§ Exercise task A: Does the hyperbola walkthrough agree with each of these statements: (i) the value of b is 2; (ii) the vertices of the hyperbola lie on the y-axis; (iii) the foci lie on the x-axis at roughly x = 8.25 and x = −8.25? Answer yes or no for each, and quote verbatim the words of the walkthrough that settle it.
§ Exercise task B: Can you write the next part of the hyperbola walkthrough, starting right after its final sentence?

§ Supplied passage:
Asymptotes: $y = \frac{1}{4}x$ and $y = -\frac{1}{4}x$

(Since I can't actually draw here, I'll describe how you would sketch it!)

Explain
This is a question about **hyperbolas** and how to graph them! It looks like a fun one because it's already in a neat form. The solving step is:

1. **Look at the equation!** The equation is $\frac{x^{2}}{64}-\frac{y^{2}}{4}=1$. This looks a lot like the standard form for a hyperbola that opens sideways (along the x-axis), which is $\frac{x^{2}}{a^{2}}-\frac{y^{2}}{b^{2}}=1$.

2. **Find 'a' and 'b'**:
* From $a^2 = 64$, we can see that $a = \sqrt{64}$, so $a=8$. This 'a' tells us how far from the center the main points (vertices) are along the x-axis.
* From $b^2 = 4$, we can see that $b = \sqrt{4}$, so $b=2$. This 'b' helps us draw the "guide box."

3. **Find the Vertices**: Since the x-term is first, the hyperbola opens left and right. The vertices are at $(\pm a, 0)$. So, our vertices are $(8, 0)$ and $(-8, 0)$. These are like the starting points of our hyperbola curves.

4. **Find the Foci (the "focus" points)**: For a hyperbola, there's a special relationship for 'c' (which helps find the foci): $c^2 = a^2 + b^2$.
* So, $c^2 = 64 + 4 = 68$.
* To find 'c', we take the square root: $c = \sqrt{68}$.
* We can simplify $\sqrt{68}$ because $68 = 4 \times 17$. So, $c = \sqrt{4 \times 17} = \sqrt{4} \times \sqrt{17} = 2\sqrt{17}$.
* The foci are at $(\pm c, 0)$. So, our foci are $(2\sqrt{17}, 0)$ and $(-2\sqrt{17}, 0)$. If you want to put it on a graph, $2\sqrt{17}$ is about $2 \times 4.12$, which is approximately $8.25$. So, they're at about $(8.25, 0)$ and $(-8.25, 0)$.

5. **Draw the Sketch!**
* First, plot the center, which is $(0,0)$ because there are no numbers added or subtracted from x or y.
* Next, plot the vertices at $(8, 0)$ and $(-8, 0)$.
* Now, to help us draw the shape, draw a "guide box." Go 'a' units left/right from the center (8 units) and 'b' units up/down from the center (2 units). So, you'd mark points at $(8, 2)$, $(8, -2)$, $(-8, 2)$, and $(-8, -2)$ and draw a rectangle through them.
* Draw diagonal lines (asymptotes) through the corners of this rectangle and through the center. These lines are like "guides" that the hyperbola gets closer and closer to but never touches. The equations for these lines are $y = \pm \frac{b}{a}x$, so $y = \pm \frac{2}{8}x$, which simplifies to $y = \pm \frac{1}{4}x$.

§ Excerpted records:
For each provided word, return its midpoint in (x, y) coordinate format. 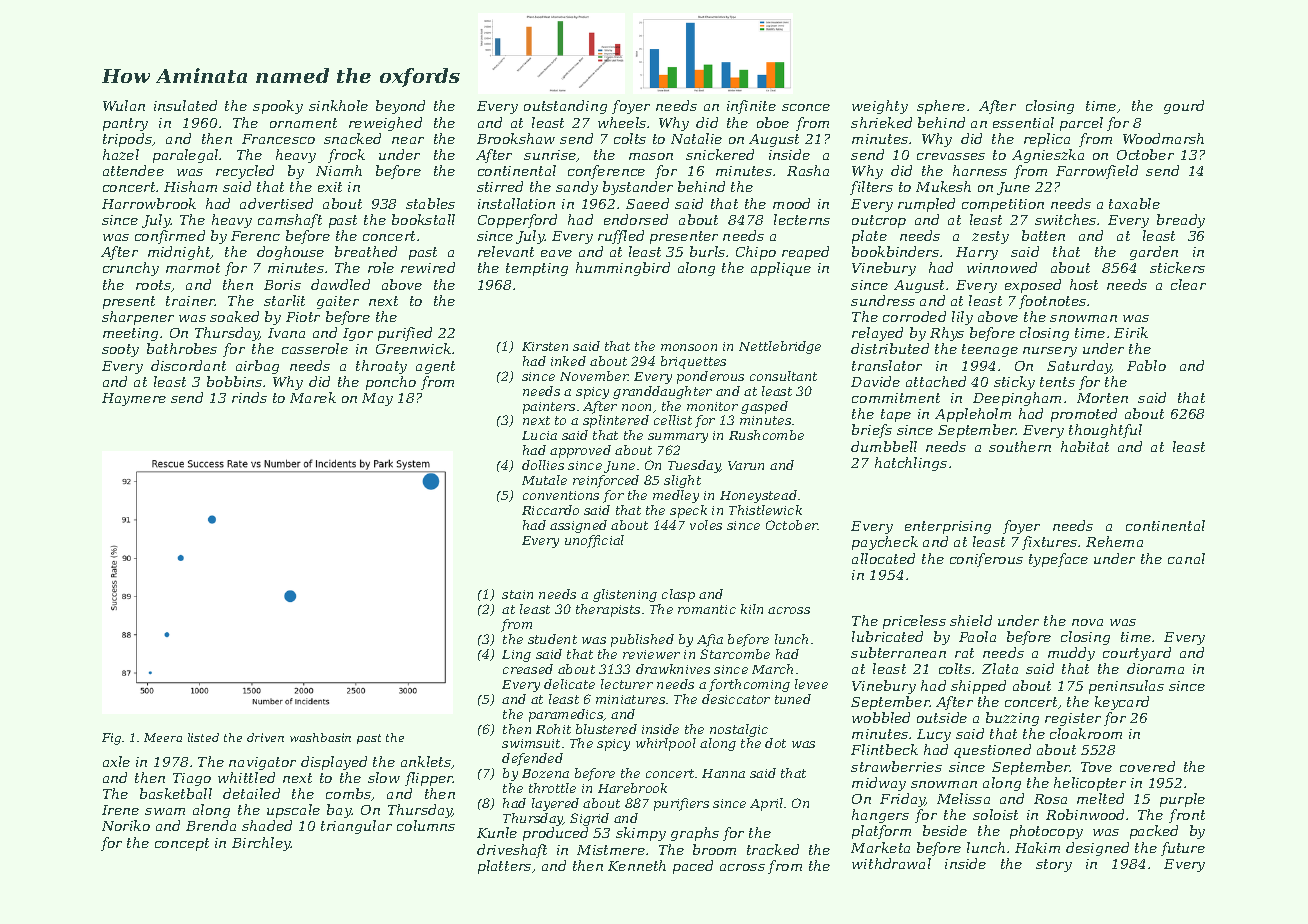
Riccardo (550, 510)
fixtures (1049, 543)
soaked (234, 316)
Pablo (1146, 365)
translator (887, 365)
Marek (313, 397)
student (552, 639)
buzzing (1012, 719)
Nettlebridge (780, 347)
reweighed (385, 124)
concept (182, 844)
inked (568, 361)
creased (528, 669)
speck (688, 511)
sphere (941, 107)
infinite (751, 107)
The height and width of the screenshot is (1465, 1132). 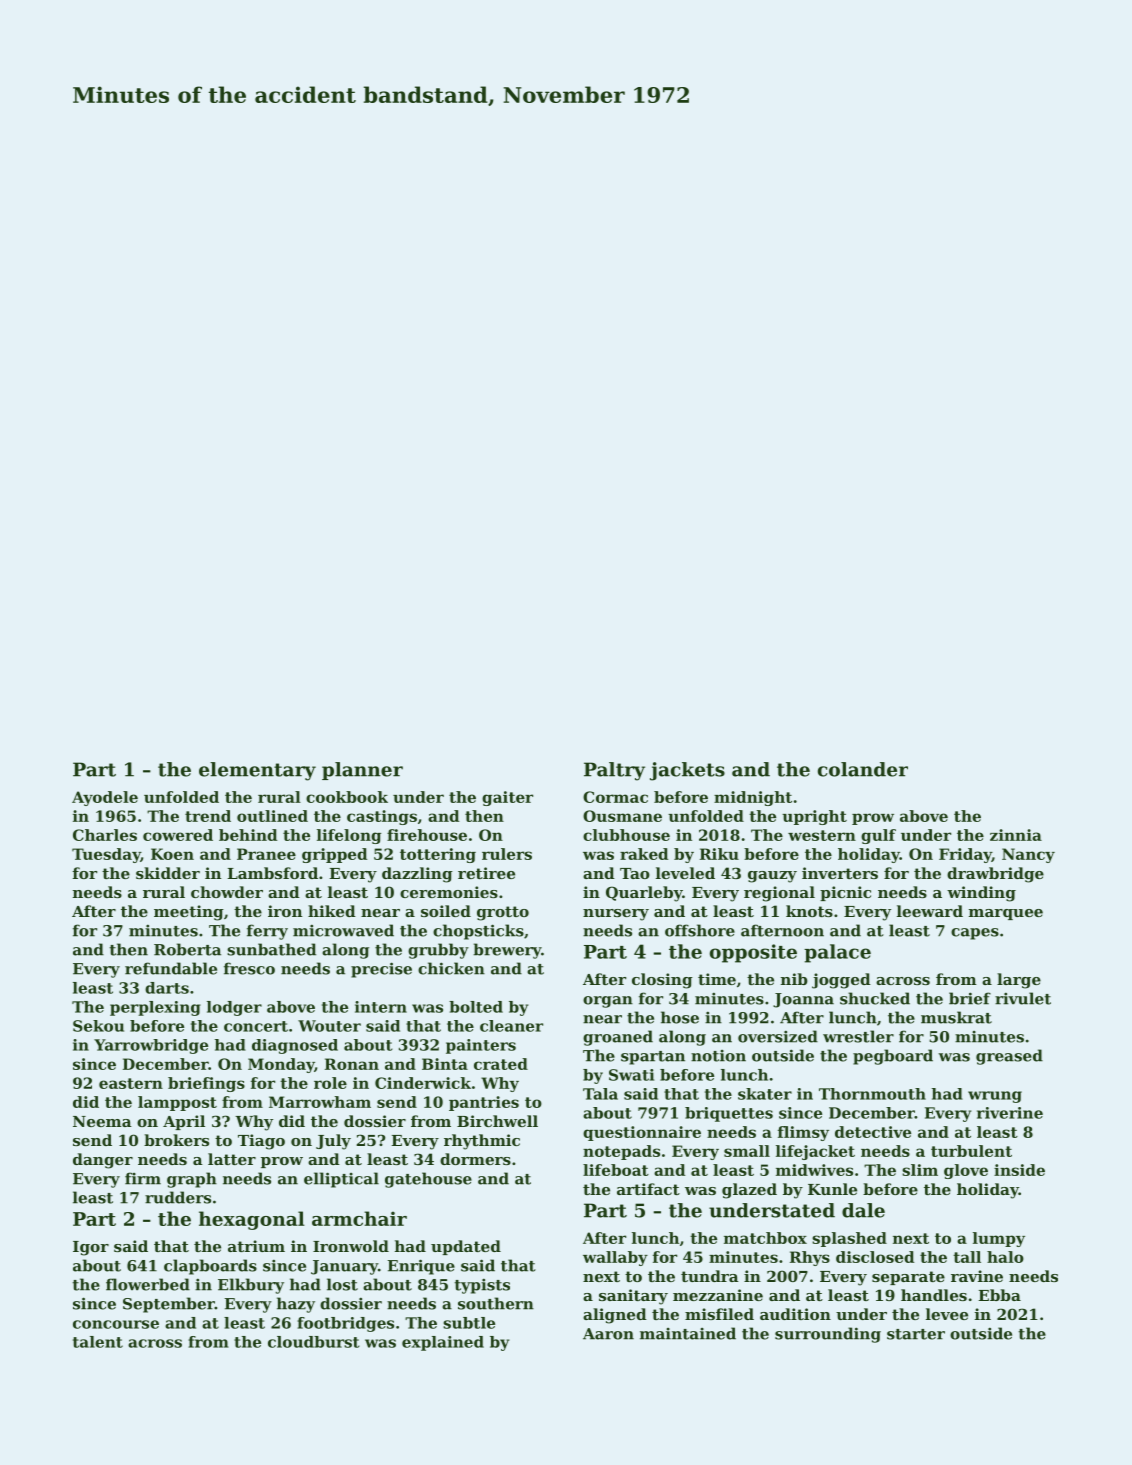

§ Expected answer A:
(i) Yes: "From $b^2 = 4$, we can see that $b = \sqrt{4}$, so $b=2$."
(ii) No: "So, our vertices are $(8, 0)$ and $(-8, 0)$."
(iii) Yes: "So, they're at about $(8.25, 0)$ and $(-8.25, 0)$."

§ Expected answer B:
* Finally, starting from each vertex, draw the hyperbola curves. They should go outwards and bend towards the diagonal guide lines.
* Don't forget to label the vertices and the foci on your sketch!

Alternative answer

Answer:
The given equation is $\frac{x^{2}}{64}-\frac{y^{2}}{4}=1$.
Vertices: $(\pm 8, 0)$
Foci: $(\pm 2\sqrt{17}, 0)$

**Sketch Description:**
To sketch the hyperbola:
1. Draw coordinate axes (x and y axis).
2. The center of the hyperbola is at $(0,0)$.
3. Plot the vertices at $(8,0)$ and $(-8,0)$.
4. Create a "guide box" by marking points at $(a, b)$, $(a, -b)$, $(-a, b)$, and $(-a, -b)$. Here $a=8$ and $b=2$, so these points are $(8,2)$, $(8,-2)$, $(-8,2)$, and $(-8,-2)$. Draw a rectangle connecting these points.
5. Draw diagonal lines (asymptotes) through the corners of this rectangle and the center $(0,0)$. These lines guide the shape of the hyperbola.
6. Sketch the two branches of the hyperbola starting from the vertices, opening outwards and getting closer and closer to the asymptotes without touching them.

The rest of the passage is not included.